# RECORD SET
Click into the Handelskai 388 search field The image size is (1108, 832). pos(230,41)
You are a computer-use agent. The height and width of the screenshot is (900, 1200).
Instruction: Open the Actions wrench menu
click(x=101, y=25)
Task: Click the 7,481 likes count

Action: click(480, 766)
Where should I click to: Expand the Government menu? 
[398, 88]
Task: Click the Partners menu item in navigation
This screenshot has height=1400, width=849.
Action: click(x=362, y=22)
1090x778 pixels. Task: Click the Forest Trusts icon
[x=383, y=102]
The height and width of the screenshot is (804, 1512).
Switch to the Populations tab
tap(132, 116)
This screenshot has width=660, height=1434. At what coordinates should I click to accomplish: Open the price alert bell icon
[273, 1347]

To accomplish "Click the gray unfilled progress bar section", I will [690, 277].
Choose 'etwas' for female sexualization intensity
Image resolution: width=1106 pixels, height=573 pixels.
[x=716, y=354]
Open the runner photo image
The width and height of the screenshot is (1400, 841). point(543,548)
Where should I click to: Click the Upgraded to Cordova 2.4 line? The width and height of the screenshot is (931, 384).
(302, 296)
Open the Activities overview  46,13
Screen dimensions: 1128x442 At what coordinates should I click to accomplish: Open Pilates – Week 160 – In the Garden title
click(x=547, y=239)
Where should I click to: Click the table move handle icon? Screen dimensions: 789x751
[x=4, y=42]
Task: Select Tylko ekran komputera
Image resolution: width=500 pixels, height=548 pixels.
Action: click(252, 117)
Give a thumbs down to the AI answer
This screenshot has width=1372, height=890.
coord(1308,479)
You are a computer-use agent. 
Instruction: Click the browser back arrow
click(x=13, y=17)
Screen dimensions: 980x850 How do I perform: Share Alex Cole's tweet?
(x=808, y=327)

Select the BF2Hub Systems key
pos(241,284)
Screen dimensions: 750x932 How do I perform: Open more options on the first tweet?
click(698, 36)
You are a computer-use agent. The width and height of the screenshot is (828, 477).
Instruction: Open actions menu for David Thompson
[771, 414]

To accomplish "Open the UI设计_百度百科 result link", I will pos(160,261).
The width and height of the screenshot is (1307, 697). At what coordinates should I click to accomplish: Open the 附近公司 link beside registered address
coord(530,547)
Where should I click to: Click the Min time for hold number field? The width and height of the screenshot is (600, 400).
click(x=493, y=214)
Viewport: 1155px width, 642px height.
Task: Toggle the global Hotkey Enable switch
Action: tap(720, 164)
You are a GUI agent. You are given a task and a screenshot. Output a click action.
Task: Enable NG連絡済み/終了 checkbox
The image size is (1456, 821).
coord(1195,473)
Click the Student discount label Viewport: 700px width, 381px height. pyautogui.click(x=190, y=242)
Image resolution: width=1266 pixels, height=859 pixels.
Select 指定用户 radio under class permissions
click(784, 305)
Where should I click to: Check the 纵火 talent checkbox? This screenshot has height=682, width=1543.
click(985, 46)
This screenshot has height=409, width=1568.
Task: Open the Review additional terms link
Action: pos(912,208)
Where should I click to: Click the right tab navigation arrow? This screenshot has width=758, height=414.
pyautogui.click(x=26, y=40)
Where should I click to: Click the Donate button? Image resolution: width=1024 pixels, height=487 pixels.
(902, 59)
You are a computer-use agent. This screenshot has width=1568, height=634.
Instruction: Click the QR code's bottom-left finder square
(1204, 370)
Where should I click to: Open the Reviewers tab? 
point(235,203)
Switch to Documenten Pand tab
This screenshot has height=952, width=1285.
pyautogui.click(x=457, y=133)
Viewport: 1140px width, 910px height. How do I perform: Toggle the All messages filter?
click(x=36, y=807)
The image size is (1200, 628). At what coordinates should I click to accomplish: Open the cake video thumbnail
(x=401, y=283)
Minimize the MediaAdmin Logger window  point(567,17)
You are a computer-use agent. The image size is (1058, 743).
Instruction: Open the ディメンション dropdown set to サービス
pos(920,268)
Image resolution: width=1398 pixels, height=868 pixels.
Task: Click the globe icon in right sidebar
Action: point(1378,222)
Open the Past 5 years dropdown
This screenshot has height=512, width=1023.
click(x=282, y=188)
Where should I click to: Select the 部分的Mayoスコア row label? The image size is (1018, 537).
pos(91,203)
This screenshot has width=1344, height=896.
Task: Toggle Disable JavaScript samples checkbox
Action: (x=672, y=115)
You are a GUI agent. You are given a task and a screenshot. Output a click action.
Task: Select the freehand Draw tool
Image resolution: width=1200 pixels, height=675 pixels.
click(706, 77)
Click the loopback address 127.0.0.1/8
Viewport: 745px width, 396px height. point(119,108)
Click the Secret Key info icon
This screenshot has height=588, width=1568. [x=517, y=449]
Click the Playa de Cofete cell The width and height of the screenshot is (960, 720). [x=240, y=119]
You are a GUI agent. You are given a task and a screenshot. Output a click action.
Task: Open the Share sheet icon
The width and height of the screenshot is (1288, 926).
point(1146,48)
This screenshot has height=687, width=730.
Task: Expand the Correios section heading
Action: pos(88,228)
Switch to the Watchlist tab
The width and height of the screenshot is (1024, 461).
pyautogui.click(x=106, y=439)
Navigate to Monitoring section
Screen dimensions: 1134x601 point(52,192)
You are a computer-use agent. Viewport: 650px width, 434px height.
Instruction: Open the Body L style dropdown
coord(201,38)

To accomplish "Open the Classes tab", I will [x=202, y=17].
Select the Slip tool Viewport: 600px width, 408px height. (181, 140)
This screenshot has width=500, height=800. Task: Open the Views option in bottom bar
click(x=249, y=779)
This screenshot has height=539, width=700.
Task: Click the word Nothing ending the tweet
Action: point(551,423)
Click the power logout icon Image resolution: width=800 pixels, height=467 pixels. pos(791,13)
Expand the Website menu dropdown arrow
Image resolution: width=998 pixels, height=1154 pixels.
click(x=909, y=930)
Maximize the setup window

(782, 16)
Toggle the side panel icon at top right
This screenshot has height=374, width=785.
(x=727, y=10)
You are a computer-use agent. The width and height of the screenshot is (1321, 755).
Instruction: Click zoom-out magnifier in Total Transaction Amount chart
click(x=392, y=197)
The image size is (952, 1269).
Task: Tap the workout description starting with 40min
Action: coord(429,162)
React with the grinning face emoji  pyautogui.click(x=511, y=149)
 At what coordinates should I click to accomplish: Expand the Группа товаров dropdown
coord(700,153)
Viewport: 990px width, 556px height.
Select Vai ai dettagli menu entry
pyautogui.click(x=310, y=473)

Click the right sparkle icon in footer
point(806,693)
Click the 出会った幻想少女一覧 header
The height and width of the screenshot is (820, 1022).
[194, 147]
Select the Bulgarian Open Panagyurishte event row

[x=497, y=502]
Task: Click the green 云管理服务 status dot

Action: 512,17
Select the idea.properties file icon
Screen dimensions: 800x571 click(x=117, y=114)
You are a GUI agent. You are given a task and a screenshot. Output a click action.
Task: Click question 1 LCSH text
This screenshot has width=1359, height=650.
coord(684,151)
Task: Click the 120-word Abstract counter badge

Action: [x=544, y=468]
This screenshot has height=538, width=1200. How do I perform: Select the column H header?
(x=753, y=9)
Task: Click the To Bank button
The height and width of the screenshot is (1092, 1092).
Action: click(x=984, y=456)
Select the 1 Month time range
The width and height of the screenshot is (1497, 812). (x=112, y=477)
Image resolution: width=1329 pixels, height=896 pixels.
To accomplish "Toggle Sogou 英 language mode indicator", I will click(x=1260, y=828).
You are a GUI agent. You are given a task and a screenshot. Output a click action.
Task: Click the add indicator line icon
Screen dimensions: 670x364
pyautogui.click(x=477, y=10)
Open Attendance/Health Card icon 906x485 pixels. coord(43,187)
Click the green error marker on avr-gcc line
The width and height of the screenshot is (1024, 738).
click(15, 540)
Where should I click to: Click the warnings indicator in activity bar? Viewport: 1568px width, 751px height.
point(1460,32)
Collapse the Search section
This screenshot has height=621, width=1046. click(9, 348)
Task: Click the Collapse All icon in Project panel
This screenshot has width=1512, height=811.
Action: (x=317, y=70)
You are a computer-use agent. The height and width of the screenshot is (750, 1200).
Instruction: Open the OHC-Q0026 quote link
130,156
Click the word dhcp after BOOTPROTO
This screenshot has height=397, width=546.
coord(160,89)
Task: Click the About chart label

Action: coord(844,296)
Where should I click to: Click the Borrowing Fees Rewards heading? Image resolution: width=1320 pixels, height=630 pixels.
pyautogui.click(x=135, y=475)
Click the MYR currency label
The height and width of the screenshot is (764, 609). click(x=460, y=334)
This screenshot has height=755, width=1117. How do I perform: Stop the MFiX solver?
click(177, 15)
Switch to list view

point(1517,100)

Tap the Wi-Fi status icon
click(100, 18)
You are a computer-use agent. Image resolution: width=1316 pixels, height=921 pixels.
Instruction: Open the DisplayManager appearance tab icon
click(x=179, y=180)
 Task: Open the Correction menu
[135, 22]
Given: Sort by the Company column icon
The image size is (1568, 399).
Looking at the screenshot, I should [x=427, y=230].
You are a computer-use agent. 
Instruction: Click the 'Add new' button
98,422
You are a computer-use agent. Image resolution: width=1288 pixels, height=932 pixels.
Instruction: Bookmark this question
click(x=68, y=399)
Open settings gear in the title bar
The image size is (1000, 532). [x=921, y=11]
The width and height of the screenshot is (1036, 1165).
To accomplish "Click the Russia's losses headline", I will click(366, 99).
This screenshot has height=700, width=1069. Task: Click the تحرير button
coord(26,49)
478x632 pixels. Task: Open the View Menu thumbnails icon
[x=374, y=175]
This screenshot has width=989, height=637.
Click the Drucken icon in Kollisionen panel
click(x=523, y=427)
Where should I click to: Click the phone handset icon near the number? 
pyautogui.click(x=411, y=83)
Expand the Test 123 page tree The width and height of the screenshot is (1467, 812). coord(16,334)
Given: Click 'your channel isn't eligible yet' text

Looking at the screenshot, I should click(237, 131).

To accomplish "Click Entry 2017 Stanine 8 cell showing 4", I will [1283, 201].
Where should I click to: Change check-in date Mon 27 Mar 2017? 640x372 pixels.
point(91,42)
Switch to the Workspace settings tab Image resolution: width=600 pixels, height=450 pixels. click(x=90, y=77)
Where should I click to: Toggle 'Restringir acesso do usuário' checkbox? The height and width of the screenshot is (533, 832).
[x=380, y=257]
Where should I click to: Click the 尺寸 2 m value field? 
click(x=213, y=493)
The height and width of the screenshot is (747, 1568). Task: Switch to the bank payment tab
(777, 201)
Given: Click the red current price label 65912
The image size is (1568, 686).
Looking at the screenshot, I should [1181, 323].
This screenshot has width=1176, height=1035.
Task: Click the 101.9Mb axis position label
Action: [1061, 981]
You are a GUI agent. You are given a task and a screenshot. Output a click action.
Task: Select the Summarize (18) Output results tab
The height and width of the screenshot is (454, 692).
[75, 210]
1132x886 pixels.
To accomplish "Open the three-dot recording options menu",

# WHAT THE TASK ASKS
Look through the entries above for the word "cell". Copy every line where it shows up.

# EXERCISE RESULT
Click the Playa de Cofete cell The width and height of the screenshot is (960, 720). [x=240, y=119]
To accomplish "Click Entry 2017 Stanine 8 cell showing 4", I will [1283, 201].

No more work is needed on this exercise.